Bill Keating

No. 61, 72
- Position:: Defensive tackle, Guard

Personal information
- Born:: November 22, 1944 Chicago, Illinois
- Died:: January 1, 2015 (aged 70) Denver, Colorado
- Height:: 6 ft 2 in (1.88 m)
- Weight:: 242 lb (110 kg)

Career information
- High school:: St. Patrick High School
- College:: Michigan

Career history
- Denver Broncos (1966–1967); Miami Dolphins (1967);
- Stats at Pro Football Reference

= Bill Keating (American football) =

American football player (1944–2015)

William Lawrence Keating (November 22, 1944 – January 1, 2015) was an American professional football player in the American Football League (AFL). He played college football for the University of Michigan and professionally for the Denver Broncos and Miami Dolphins during the 1960s. After his playing career, he became a trial lawyer.

==University of Michigan==
Keating played college football as a guard for the University of Michigan from 1963 to 1965. He helped lead the 1964 Michigan Wolverines football team to the Big Ten Championship and a victory in the 1965 Rose Bowl.

==Professional football==
Keating played two seasons of professional football as a defensive tackle and guard for the Denver Broncos (1966–1967) and Miami Dolphins (1967), appearing in 22 AFL or NFL games. He signed with the Broncos as a free agent in June 1966. He was signed by the Dolphins after he was put on waivers by the Broncos in October 1967. The Dolphins placed him on waivers at the end of November 1967.

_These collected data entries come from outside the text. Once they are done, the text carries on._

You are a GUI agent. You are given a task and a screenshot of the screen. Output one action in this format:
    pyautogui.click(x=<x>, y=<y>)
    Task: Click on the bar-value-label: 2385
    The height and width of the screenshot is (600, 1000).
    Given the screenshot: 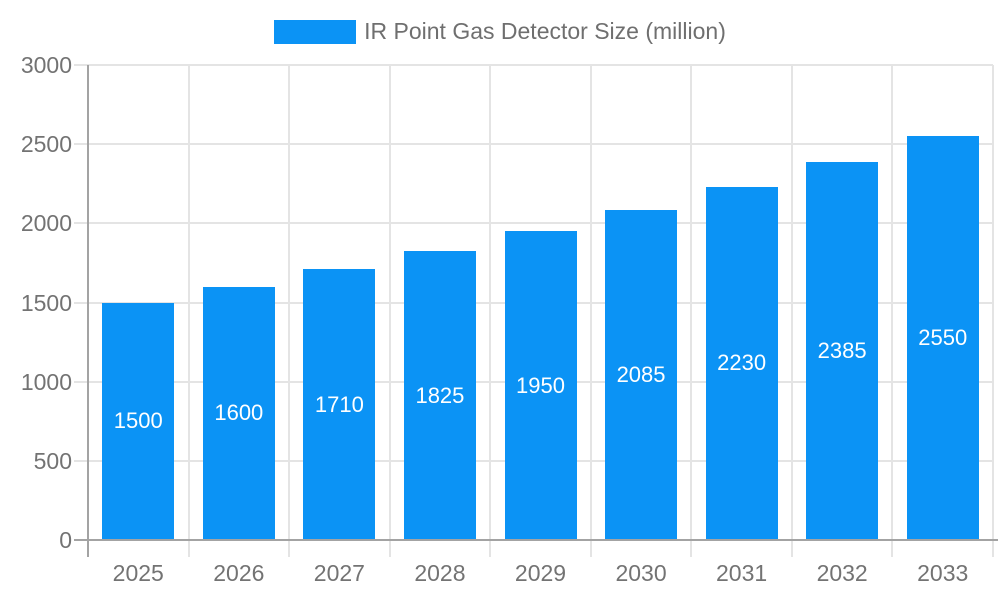 What is the action you would take?
    pyautogui.click(x=842, y=351)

Keating's older brother Tom Keating also played college football for the University of Michigan and several years of professional football.

==Legal career==
After retiring from football, Keating attended the University of Denver College of Law, receiving his J.D. degree in 1971. He was a founding partner of the Colorado law firm of Fogel, Keating, Wagner, Polidori, Shaffner (known in 2025 as Keating Wagner Polidori Free). He was a trial lawyer specializing in plaintiffs' personal injury and wrongful death litigation. He was a fellow in the International Academy of Trial Lawyers and the American Academy of Trial Lawyers. He was president of the Colorado Trial Lawyers Association from 1991 to 1992. He was so respected by the Colorado Bar that the University of Denver College of Law selects an annual winner of the William L. Keating Outstanding Alumni Award at its DU Law Stars dinner.